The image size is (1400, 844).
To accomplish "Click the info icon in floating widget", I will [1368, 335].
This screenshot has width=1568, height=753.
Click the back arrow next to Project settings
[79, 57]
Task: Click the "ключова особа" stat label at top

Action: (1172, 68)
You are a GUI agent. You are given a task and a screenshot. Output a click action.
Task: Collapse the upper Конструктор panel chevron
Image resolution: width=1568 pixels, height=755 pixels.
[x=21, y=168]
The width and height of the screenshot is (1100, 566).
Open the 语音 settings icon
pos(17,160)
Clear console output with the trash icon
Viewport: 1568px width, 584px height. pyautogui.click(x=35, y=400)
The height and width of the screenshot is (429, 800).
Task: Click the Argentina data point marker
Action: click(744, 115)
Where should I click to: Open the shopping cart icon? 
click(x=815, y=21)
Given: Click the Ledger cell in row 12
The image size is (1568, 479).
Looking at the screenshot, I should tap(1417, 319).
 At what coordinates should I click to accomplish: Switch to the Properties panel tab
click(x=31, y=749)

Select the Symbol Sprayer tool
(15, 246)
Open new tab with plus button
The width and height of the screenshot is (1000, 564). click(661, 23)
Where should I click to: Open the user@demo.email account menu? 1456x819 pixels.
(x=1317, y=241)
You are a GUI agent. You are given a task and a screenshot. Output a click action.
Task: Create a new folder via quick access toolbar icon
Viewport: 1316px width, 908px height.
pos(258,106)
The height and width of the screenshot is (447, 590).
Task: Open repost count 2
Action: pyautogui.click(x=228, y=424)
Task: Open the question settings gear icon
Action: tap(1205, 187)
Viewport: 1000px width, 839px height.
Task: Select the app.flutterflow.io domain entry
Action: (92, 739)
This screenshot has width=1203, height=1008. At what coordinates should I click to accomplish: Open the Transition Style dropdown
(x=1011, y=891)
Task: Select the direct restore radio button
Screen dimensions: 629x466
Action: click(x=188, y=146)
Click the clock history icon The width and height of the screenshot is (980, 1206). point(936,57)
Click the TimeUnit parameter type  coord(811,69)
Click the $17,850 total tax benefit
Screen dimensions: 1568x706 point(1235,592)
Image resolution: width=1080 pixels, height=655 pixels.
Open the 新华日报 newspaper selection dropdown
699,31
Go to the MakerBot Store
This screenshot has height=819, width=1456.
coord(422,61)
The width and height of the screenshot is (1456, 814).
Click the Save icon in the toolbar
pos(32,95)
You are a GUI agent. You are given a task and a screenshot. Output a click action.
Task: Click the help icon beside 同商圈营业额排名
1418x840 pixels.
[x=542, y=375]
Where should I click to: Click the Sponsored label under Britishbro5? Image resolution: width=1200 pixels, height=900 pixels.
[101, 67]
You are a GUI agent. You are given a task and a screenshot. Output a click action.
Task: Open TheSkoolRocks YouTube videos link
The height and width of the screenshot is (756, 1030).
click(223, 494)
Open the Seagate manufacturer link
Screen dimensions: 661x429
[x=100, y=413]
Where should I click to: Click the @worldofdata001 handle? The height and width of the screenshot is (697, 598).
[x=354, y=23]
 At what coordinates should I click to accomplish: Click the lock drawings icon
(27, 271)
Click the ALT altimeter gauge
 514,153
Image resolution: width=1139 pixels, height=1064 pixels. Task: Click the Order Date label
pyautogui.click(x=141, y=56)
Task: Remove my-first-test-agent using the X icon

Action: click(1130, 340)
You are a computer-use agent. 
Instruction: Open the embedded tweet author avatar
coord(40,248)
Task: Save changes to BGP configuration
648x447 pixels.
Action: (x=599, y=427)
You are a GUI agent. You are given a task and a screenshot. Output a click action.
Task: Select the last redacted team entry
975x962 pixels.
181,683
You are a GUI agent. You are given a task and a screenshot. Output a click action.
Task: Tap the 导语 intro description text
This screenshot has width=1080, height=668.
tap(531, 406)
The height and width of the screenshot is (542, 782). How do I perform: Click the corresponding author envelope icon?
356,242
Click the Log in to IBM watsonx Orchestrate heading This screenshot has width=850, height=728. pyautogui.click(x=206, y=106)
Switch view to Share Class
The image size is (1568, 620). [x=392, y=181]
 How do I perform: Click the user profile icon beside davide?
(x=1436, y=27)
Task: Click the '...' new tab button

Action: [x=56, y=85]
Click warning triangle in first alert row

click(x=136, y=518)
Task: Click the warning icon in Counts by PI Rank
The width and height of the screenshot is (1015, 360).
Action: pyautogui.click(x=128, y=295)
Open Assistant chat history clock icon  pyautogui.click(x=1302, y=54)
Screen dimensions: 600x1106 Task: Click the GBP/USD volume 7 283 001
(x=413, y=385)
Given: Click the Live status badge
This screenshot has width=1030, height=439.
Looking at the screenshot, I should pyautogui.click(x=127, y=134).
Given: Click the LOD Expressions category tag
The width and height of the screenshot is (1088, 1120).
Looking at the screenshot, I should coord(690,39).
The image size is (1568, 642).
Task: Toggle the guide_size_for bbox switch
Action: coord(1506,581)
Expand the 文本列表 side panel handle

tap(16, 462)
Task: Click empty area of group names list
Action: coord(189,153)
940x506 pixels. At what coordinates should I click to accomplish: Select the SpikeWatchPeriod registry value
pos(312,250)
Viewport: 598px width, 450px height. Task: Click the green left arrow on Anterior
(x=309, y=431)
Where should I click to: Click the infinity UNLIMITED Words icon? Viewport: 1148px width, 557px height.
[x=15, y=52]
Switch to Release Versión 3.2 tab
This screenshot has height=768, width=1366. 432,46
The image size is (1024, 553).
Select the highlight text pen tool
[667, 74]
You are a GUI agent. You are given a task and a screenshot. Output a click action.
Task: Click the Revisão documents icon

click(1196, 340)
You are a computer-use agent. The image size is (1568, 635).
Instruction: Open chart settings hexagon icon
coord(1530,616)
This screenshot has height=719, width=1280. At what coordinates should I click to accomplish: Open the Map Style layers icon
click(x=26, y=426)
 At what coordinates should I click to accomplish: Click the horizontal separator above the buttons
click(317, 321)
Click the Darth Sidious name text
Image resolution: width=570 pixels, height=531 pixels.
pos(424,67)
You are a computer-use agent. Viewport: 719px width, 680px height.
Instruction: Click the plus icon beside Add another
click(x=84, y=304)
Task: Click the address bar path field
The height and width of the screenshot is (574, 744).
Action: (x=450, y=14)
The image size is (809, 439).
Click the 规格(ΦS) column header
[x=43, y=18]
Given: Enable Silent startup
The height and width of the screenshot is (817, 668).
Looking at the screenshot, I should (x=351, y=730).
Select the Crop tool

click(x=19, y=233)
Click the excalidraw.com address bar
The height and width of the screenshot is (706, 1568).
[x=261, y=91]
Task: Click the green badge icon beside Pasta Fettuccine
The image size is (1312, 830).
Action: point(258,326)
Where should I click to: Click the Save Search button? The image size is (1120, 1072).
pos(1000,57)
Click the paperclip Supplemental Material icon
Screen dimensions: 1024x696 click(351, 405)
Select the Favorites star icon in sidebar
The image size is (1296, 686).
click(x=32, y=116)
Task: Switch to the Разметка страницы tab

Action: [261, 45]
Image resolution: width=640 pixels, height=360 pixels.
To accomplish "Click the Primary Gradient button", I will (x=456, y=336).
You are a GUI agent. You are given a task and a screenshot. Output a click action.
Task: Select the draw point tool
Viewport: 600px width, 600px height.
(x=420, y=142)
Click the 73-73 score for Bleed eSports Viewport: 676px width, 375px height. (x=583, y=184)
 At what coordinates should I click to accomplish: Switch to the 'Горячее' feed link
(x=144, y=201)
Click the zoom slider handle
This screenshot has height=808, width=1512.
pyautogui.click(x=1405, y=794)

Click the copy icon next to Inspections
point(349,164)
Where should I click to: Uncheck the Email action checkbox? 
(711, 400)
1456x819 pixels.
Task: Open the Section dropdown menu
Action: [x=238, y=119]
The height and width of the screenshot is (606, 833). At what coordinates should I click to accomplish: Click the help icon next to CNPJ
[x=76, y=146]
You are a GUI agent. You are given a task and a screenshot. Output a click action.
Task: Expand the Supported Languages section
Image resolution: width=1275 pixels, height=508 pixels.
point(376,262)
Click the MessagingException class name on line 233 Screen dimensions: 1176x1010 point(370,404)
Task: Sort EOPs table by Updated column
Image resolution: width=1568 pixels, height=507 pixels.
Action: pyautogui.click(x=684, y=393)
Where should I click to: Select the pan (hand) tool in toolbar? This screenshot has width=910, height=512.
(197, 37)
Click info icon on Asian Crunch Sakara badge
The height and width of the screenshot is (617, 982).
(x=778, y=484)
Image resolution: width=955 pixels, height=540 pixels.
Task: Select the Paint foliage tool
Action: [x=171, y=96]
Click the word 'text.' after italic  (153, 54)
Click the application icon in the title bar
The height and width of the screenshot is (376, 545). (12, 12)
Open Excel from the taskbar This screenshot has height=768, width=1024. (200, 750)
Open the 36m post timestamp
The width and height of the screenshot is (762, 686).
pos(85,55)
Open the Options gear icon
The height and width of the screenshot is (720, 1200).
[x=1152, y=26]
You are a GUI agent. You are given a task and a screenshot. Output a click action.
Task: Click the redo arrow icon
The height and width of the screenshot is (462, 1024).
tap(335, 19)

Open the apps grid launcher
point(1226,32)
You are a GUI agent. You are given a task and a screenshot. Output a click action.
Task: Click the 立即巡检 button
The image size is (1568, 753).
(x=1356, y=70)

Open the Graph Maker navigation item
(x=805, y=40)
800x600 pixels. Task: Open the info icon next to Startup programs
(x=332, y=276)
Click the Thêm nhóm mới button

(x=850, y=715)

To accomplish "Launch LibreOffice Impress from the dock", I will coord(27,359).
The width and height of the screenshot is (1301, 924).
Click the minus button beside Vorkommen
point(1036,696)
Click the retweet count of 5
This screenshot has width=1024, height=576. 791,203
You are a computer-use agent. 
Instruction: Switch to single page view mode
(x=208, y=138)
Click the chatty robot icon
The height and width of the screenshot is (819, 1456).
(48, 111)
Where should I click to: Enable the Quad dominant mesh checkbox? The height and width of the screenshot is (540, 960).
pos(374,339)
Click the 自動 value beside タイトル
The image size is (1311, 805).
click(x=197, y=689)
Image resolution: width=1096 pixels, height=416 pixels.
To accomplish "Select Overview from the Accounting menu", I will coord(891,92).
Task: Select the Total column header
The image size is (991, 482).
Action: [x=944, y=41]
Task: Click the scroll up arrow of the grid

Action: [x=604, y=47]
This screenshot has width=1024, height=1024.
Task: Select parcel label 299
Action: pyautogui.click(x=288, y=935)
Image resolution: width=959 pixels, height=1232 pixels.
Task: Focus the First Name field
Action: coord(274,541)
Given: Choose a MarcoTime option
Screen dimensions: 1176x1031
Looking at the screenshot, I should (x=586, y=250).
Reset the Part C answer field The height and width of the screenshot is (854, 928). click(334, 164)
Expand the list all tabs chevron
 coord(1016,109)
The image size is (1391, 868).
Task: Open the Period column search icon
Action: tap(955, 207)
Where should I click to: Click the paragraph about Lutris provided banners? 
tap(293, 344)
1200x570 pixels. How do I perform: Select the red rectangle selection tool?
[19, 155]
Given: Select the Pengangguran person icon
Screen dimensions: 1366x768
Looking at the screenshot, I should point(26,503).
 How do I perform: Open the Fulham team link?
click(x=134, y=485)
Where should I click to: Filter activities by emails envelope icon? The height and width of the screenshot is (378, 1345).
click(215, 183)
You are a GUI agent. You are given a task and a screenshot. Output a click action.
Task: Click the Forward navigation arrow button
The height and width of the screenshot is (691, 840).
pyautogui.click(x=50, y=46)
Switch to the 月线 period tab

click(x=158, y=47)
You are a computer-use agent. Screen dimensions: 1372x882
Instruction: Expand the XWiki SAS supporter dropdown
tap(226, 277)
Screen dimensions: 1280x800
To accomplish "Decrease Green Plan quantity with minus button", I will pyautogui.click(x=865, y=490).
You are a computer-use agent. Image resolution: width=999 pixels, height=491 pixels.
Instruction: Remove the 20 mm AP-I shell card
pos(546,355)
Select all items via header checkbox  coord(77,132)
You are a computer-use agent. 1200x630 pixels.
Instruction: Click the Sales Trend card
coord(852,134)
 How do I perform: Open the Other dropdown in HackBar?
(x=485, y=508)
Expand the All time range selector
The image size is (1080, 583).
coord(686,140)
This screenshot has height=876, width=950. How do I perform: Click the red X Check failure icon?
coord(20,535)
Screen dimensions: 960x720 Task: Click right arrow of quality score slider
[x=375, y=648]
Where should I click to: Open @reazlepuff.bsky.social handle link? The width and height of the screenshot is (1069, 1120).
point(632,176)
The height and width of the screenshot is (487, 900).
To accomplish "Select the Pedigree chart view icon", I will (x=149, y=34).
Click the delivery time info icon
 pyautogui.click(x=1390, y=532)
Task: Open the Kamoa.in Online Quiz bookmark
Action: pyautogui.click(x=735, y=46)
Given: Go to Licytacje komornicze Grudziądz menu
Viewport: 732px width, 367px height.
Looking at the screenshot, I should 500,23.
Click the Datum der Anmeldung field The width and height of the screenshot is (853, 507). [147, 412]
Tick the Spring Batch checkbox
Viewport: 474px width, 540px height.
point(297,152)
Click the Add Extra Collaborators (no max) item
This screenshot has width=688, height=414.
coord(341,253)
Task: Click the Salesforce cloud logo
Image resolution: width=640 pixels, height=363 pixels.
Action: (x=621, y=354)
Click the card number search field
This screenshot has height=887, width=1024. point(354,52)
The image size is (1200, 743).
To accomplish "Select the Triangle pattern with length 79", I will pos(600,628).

::::

AIM OF THE TASK
Copy out the lines from the one with "Click the ALT altimeter gauge" to the one with "(x=413, y=385)", both included, without changing anything.

RESULT
Click the ALT altimeter gauge
 514,153
Image resolution: width=1139 pixels, height=1064 pixels. Task: Click the Order Date label
pyautogui.click(x=141, y=56)
Task: Remove my-first-test-agent using the X icon

Action: click(1130, 340)
You are a computer-use agent. 
Instruction: Open the embedded tweet author avatar
coord(40,248)
Task: Save changes to BGP configuration
648x447 pixels.
Action: (x=599, y=427)
You are a GUI agent. You are given a task and a screenshot. Output a click action.
Task: Select the last redacted team entry
975x962 pixels.
181,683
You are a GUI agent. You are given a task and a screenshot. Output a click action.
Task: Tap the 导语 intro description text
This screenshot has width=1080, height=668.
tap(531, 406)
The height and width of the screenshot is (542, 782). How do I perform: Click the corresponding author envelope icon?
356,242
Click the Log in to IBM watsonx Orchestrate heading This screenshot has width=850, height=728. pyautogui.click(x=206, y=106)
Switch view to Share Class
The image size is (1568, 620). [x=392, y=181]
 How do I perform: Click the user profile icon beside davide?
(x=1436, y=27)
Task: Click the '...' new tab button

Action: [x=56, y=85]
Click warning triangle in first alert row

click(x=136, y=518)
Task: Click the warning icon in Counts by PI Rank
The width and height of the screenshot is (1015, 360).
Action: pyautogui.click(x=128, y=295)
Open Assistant chat history clock icon  pyautogui.click(x=1302, y=54)
Screen dimensions: 600x1106 Task: Click the GBP/USD volume 7 283 001
(x=413, y=385)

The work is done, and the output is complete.